EXERCISE REQUIREMENTS. Please take the lines from the one holding "The image size is (998, 469)." through the one holding "Given: Click the Scale Parameter input field" in the data below and copy them exactly.

GIVEN DATA.
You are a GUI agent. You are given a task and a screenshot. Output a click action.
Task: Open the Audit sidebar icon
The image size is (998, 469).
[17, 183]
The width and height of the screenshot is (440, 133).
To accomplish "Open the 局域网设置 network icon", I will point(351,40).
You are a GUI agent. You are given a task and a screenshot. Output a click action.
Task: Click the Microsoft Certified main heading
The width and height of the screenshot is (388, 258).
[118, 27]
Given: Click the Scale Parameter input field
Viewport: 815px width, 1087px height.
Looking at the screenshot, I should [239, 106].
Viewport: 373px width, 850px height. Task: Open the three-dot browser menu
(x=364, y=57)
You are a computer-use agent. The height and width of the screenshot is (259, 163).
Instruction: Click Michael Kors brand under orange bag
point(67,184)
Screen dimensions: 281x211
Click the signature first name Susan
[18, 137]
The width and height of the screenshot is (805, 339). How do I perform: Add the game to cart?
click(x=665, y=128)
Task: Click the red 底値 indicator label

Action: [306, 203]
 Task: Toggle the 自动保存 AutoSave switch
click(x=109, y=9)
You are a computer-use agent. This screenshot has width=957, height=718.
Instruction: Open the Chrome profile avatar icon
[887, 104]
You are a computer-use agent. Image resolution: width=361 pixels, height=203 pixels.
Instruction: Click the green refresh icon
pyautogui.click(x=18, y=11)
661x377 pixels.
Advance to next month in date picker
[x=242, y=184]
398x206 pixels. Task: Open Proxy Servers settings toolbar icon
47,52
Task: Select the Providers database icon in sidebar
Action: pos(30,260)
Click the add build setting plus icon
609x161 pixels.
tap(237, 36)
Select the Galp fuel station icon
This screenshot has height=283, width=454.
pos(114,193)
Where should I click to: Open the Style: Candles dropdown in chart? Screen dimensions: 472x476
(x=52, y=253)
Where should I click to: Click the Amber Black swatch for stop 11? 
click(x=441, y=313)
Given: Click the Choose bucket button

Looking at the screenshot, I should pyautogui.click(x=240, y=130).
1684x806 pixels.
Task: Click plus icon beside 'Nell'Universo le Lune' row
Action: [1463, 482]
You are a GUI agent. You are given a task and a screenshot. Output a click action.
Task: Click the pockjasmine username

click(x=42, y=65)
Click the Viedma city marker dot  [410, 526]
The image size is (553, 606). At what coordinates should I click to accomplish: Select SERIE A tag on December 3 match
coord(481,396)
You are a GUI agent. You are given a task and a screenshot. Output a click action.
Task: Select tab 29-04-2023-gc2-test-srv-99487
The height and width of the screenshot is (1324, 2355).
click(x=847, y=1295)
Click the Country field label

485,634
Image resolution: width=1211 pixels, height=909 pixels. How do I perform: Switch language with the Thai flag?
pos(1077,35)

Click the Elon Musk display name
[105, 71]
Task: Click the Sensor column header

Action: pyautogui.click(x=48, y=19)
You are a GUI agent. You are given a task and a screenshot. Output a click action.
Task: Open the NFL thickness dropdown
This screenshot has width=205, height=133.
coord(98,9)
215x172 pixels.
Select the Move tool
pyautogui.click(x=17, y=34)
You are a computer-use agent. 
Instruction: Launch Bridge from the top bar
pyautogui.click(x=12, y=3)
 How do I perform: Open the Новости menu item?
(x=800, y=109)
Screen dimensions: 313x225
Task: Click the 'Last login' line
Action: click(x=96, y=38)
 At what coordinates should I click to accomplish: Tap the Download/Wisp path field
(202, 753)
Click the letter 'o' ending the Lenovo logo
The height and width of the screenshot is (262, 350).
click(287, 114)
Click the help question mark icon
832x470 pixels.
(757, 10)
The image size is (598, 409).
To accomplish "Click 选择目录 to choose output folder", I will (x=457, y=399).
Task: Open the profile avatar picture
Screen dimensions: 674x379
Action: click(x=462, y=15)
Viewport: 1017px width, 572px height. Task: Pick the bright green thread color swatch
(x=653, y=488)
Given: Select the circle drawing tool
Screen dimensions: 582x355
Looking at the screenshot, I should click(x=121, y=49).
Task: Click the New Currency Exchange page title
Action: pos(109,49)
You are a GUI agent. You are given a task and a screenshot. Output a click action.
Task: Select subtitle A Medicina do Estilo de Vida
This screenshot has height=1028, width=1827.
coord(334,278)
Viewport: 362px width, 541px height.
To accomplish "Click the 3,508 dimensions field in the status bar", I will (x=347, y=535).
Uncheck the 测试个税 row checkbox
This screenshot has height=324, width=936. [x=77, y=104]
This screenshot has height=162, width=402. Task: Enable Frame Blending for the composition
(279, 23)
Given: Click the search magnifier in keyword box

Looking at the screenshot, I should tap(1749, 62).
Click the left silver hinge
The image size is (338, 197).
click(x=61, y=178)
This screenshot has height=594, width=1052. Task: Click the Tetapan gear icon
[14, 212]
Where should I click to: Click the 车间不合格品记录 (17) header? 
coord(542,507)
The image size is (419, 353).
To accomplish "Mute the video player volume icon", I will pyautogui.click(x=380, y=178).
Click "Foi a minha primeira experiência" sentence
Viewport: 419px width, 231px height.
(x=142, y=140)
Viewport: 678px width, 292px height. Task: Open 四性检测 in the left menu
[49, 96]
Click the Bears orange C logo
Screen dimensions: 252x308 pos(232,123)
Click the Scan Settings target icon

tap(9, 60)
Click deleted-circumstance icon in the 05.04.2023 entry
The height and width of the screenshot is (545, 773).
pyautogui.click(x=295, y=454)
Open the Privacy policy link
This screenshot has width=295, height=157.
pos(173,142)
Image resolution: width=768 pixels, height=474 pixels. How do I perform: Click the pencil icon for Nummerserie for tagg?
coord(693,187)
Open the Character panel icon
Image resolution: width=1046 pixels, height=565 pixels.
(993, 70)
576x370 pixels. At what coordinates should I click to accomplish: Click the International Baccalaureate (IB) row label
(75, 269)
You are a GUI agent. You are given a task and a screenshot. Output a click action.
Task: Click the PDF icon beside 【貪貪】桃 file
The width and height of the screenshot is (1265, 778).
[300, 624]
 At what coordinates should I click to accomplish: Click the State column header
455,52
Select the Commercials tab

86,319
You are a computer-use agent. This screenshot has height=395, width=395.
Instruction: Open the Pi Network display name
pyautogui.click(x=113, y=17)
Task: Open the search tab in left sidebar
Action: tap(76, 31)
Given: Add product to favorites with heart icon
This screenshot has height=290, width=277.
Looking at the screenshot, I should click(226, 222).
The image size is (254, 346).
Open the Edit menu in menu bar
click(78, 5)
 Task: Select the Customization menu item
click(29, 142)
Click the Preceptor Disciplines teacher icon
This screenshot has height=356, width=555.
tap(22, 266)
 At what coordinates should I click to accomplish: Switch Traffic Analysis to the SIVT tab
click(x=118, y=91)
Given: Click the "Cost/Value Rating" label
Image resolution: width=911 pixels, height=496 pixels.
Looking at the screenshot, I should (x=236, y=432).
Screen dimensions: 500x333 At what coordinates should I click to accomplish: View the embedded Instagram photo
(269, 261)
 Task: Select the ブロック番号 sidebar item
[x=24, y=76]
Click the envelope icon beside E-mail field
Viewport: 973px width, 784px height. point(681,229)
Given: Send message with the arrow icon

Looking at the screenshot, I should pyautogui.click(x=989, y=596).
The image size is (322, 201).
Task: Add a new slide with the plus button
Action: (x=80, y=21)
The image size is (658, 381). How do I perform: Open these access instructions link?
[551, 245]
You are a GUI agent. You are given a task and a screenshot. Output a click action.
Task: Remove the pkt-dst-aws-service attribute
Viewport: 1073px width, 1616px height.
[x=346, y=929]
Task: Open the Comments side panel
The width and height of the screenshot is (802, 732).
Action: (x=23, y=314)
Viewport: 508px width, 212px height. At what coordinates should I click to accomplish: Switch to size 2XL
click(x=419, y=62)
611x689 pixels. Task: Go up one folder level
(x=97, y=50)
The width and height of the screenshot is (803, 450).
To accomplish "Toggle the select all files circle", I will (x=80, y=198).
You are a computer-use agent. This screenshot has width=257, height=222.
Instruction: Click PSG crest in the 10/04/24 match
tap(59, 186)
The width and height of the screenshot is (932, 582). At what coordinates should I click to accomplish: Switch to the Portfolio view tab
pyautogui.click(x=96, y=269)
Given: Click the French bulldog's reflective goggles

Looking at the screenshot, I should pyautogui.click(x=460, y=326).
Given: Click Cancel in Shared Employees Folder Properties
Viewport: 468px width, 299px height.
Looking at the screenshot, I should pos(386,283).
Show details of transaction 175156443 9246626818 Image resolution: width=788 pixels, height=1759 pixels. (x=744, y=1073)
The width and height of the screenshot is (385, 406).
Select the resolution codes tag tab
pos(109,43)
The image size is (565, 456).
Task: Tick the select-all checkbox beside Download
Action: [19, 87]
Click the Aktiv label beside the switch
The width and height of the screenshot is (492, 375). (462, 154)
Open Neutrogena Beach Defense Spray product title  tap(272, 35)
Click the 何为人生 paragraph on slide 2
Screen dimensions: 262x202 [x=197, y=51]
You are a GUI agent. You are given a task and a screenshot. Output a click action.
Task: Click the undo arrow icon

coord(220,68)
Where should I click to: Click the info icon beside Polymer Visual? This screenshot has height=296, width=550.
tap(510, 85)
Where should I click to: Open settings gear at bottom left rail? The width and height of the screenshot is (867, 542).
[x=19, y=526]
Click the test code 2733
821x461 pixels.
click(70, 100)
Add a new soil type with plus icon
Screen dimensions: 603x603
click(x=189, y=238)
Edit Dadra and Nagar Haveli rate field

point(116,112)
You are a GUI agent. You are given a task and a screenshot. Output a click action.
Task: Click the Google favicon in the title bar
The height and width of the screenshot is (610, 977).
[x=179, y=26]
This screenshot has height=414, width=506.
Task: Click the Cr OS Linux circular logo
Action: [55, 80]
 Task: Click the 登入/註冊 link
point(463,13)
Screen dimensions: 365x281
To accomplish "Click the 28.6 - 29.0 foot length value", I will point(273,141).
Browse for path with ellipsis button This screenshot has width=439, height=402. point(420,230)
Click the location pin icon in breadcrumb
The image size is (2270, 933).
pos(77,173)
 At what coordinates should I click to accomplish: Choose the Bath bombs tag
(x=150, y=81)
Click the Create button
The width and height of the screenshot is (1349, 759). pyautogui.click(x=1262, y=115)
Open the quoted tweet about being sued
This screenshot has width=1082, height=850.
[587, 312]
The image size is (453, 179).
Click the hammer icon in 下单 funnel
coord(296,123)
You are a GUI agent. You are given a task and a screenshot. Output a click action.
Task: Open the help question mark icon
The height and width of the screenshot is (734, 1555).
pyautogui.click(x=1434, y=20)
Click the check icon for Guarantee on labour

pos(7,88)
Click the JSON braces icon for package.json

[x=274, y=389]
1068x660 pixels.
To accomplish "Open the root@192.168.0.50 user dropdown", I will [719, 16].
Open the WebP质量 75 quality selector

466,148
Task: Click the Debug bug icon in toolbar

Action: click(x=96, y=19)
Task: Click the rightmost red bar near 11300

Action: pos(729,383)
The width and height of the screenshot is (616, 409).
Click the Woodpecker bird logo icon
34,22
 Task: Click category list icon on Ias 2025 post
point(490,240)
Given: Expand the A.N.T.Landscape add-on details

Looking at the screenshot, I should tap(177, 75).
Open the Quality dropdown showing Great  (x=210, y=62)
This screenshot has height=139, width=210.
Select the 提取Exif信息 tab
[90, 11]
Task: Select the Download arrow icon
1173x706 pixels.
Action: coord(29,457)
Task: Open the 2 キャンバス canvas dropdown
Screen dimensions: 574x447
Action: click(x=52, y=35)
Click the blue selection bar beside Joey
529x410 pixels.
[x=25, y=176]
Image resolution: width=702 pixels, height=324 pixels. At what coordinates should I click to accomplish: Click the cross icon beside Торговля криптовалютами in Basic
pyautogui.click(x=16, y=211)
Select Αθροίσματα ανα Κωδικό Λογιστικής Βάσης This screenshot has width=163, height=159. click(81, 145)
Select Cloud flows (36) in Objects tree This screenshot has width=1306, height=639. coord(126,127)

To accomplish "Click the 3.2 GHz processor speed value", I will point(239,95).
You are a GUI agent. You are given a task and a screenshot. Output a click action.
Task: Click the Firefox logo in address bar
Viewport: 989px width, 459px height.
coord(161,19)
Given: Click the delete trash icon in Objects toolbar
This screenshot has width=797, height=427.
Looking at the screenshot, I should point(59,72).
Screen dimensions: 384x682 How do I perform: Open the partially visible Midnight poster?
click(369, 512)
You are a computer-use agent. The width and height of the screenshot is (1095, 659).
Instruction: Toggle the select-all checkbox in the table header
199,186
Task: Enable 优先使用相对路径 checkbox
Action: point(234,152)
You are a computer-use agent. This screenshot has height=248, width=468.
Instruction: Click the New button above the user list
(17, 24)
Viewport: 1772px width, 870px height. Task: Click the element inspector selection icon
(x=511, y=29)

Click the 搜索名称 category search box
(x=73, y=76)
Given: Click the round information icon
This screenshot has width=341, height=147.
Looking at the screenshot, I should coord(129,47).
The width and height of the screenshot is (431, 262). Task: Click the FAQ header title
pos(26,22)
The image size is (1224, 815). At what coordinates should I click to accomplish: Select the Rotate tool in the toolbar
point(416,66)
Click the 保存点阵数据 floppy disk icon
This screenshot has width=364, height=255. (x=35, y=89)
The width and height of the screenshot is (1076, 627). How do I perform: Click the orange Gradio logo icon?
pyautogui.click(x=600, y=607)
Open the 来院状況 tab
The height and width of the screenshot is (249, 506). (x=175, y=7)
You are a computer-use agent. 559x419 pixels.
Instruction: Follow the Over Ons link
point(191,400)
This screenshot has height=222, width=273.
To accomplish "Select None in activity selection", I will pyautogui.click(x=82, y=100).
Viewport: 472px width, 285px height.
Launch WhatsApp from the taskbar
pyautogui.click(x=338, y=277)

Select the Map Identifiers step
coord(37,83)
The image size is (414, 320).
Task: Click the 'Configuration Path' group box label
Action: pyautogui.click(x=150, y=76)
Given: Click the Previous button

OUTPUT OF THE TASK.
The image size is (998, 469).
[17, 183]
The width and height of the screenshot is (440, 133).
To accomplish "Open the 局域网设置 network icon", I will point(351,40).
You are a GUI agent. You are given a task and a screenshot. Output a click action.
Task: Click the Microsoft Certified main heading
The width and height of the screenshot is (388, 258).
[118, 27]
Given: Click the Scale Parameter input field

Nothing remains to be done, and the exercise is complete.